Impulse Oscillometry as a Diagnostic Test for Pulmonary Emphysema in a Clinical Setting
Round 1
Reviewer 1 Report
Introduction: It's ok
Methods:
- More information about the equipment used por BP and IOS
- Population: About
- About CT scans: How many radiologists interpreted the CTs? Was there more than one radiologist who interpreted the same CT? How was the emphysema's score created or what is it based on? Is it possible to quantify emphysema from CT scans?
Results: Could you add more data on the patients in Table 1, such as other comorbidities, heart disease, pulmonary hypertension?
Author Response
Please see the attachment.
Author Response File: Author Response.docx
Reviewer 2 Report
As this is a journal for clinicians, I would like to suggest to the authors begin by explaining what COPD is and its phenotypes and then go to the reasons for the need to differentiate the emphysematous phenotype.
Page 3, line 113: Please clarify what is "AIC".
In the Discussion section, the Authors expose the two main fragilities of the study, i.e. the small study sample and the inclusion of patients with pulmonary symptoms of different causes. This should be stated clearly in the methods, and in the results, and better addressed in the discussion. The idea when reading the paper until this point is that all individuals were COPD patients, either with emphysematous or non-emphysematous phenotypes, discriminated by CT scans. The other diagnosis should be stated in the results.

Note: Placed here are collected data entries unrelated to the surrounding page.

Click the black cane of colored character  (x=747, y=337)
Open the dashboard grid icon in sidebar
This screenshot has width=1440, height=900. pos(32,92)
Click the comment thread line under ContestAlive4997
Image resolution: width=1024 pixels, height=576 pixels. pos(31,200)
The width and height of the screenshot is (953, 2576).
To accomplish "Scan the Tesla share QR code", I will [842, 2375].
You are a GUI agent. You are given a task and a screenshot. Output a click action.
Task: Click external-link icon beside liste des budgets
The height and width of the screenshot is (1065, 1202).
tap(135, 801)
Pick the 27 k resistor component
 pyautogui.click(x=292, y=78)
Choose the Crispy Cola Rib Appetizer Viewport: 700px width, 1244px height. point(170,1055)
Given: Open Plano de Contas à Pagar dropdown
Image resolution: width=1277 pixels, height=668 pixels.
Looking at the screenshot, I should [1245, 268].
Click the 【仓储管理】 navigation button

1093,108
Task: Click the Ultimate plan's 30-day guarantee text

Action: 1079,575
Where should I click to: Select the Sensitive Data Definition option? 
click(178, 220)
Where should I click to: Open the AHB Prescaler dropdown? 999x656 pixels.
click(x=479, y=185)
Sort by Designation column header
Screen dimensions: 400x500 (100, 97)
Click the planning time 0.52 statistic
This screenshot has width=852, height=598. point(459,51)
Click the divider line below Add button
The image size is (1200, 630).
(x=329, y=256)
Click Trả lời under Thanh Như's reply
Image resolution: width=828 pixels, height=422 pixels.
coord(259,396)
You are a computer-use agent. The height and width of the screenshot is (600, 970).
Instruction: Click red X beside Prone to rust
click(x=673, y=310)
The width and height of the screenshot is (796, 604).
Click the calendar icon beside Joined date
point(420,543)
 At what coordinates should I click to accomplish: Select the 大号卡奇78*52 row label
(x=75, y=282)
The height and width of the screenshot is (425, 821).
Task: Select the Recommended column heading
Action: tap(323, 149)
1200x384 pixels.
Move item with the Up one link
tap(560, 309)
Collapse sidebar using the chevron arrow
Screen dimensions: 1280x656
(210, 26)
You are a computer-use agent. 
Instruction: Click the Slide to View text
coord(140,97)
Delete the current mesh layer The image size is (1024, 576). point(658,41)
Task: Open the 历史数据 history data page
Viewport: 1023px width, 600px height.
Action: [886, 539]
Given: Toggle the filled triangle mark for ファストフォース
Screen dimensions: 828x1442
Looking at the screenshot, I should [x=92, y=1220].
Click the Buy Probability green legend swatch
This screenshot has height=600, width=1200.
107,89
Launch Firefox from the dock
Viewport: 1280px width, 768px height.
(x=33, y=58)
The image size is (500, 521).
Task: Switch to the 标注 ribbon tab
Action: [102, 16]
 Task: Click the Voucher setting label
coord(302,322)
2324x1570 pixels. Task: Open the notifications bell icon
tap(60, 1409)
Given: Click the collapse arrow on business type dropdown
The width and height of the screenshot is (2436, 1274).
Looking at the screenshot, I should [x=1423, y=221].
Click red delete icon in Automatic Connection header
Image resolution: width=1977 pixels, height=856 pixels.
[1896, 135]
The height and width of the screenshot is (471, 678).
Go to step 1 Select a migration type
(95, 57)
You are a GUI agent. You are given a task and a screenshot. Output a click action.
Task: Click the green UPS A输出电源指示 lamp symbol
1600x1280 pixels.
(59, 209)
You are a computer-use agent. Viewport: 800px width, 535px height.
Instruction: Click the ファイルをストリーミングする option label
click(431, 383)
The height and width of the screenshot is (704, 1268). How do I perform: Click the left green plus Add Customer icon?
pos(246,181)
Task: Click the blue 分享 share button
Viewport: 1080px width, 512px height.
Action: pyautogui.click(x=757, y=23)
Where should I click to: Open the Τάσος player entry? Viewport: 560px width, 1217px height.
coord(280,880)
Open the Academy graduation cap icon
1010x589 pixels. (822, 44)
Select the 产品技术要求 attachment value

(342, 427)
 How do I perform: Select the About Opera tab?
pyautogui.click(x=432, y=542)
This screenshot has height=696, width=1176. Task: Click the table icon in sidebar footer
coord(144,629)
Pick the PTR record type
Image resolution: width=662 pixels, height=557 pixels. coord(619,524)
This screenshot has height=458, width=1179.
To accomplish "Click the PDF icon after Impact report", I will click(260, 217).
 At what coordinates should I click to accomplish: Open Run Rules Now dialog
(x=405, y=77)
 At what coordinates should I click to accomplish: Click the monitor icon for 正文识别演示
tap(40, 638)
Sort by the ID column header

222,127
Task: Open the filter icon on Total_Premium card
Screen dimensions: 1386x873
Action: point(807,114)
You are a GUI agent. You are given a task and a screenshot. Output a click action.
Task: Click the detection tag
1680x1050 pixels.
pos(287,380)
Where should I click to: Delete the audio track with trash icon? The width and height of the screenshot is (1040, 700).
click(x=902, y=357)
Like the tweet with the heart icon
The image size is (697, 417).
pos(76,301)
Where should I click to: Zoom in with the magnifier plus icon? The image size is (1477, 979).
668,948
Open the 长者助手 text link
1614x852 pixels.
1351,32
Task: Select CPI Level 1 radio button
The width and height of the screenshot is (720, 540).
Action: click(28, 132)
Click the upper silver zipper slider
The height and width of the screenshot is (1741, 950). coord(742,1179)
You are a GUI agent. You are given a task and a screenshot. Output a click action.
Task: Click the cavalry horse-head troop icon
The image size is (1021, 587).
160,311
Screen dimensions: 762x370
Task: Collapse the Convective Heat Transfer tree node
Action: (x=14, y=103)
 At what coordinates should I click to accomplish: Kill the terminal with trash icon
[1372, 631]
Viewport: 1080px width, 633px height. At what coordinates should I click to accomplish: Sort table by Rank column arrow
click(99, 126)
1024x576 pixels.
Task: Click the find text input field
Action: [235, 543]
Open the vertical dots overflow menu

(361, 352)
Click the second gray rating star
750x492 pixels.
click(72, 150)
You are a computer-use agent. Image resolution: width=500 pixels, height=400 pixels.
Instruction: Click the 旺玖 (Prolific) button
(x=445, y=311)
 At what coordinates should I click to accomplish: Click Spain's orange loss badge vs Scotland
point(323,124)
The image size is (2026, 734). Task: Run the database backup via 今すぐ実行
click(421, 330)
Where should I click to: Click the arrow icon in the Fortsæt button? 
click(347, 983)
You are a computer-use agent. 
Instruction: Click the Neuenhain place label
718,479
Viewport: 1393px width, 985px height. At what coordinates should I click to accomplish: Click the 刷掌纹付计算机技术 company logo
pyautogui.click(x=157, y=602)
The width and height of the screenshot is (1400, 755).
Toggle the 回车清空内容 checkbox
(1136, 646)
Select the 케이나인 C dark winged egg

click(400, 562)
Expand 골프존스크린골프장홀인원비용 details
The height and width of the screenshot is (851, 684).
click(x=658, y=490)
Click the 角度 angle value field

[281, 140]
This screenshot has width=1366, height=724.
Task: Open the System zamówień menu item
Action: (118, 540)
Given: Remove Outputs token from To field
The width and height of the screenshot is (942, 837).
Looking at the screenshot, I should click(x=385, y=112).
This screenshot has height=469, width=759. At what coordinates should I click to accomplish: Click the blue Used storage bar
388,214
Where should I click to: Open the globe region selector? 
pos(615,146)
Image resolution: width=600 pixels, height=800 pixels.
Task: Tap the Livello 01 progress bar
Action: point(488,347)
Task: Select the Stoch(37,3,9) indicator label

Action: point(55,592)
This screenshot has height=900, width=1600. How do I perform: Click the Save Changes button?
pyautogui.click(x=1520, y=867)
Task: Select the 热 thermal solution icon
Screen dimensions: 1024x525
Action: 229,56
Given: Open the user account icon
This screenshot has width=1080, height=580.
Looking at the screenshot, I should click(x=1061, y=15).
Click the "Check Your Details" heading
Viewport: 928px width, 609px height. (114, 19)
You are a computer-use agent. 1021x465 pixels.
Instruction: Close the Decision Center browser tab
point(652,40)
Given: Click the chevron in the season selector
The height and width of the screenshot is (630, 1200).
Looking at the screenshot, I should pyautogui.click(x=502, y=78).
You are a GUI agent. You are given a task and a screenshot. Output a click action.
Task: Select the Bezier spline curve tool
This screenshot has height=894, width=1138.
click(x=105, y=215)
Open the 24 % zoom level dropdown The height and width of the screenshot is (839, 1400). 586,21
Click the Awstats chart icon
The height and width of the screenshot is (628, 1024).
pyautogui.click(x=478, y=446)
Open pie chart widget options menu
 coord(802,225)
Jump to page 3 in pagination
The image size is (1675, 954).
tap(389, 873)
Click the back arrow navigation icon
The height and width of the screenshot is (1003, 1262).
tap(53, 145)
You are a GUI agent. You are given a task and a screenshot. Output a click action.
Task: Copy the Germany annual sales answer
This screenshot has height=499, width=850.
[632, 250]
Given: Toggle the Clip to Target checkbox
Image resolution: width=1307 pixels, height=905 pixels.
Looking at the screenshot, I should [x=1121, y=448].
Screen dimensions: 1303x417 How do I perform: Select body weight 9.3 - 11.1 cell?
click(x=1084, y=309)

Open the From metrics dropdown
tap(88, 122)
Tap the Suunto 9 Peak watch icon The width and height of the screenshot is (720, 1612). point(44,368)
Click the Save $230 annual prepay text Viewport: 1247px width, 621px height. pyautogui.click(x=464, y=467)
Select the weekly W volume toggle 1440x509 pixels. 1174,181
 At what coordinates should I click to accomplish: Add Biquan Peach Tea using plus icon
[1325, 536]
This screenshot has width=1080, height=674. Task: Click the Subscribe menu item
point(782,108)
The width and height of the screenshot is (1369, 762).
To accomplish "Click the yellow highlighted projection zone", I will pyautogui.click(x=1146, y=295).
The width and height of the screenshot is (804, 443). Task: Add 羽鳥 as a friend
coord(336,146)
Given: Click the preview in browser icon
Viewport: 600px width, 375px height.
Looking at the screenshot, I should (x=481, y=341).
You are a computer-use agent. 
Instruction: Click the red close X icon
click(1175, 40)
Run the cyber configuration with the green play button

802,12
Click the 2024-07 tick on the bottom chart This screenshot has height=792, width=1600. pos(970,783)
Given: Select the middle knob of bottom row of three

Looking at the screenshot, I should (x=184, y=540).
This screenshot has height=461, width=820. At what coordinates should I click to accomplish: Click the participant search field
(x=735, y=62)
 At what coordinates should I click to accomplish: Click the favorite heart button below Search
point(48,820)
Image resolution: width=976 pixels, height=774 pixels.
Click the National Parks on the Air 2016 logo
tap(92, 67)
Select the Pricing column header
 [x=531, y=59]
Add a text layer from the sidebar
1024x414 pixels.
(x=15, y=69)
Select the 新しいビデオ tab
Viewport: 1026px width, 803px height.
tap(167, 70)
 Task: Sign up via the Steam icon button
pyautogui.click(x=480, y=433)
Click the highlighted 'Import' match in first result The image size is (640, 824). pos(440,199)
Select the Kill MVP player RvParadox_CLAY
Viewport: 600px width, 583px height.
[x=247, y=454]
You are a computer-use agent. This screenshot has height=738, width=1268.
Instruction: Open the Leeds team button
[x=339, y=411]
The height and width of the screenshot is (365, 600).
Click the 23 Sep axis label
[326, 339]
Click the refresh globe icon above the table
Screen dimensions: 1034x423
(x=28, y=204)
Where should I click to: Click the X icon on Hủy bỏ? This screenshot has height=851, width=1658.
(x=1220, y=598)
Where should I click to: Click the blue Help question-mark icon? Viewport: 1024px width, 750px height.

Would the authors please comment on the choice of treating the emphysema severity as a binary variable (other than the small number of patients, if there is one) and expose in the results (table 1) the numbers in mild, moderate, and severe categories and address in discussion how this distribution could affect the results and conclusions?
Author Response
Please see the attachment.
Author Response File: Author Response.docx
Round 2
Reviewer 1 Report
No further comments.
Reviewer 2 Report
The authors satisfactorily answered the questions.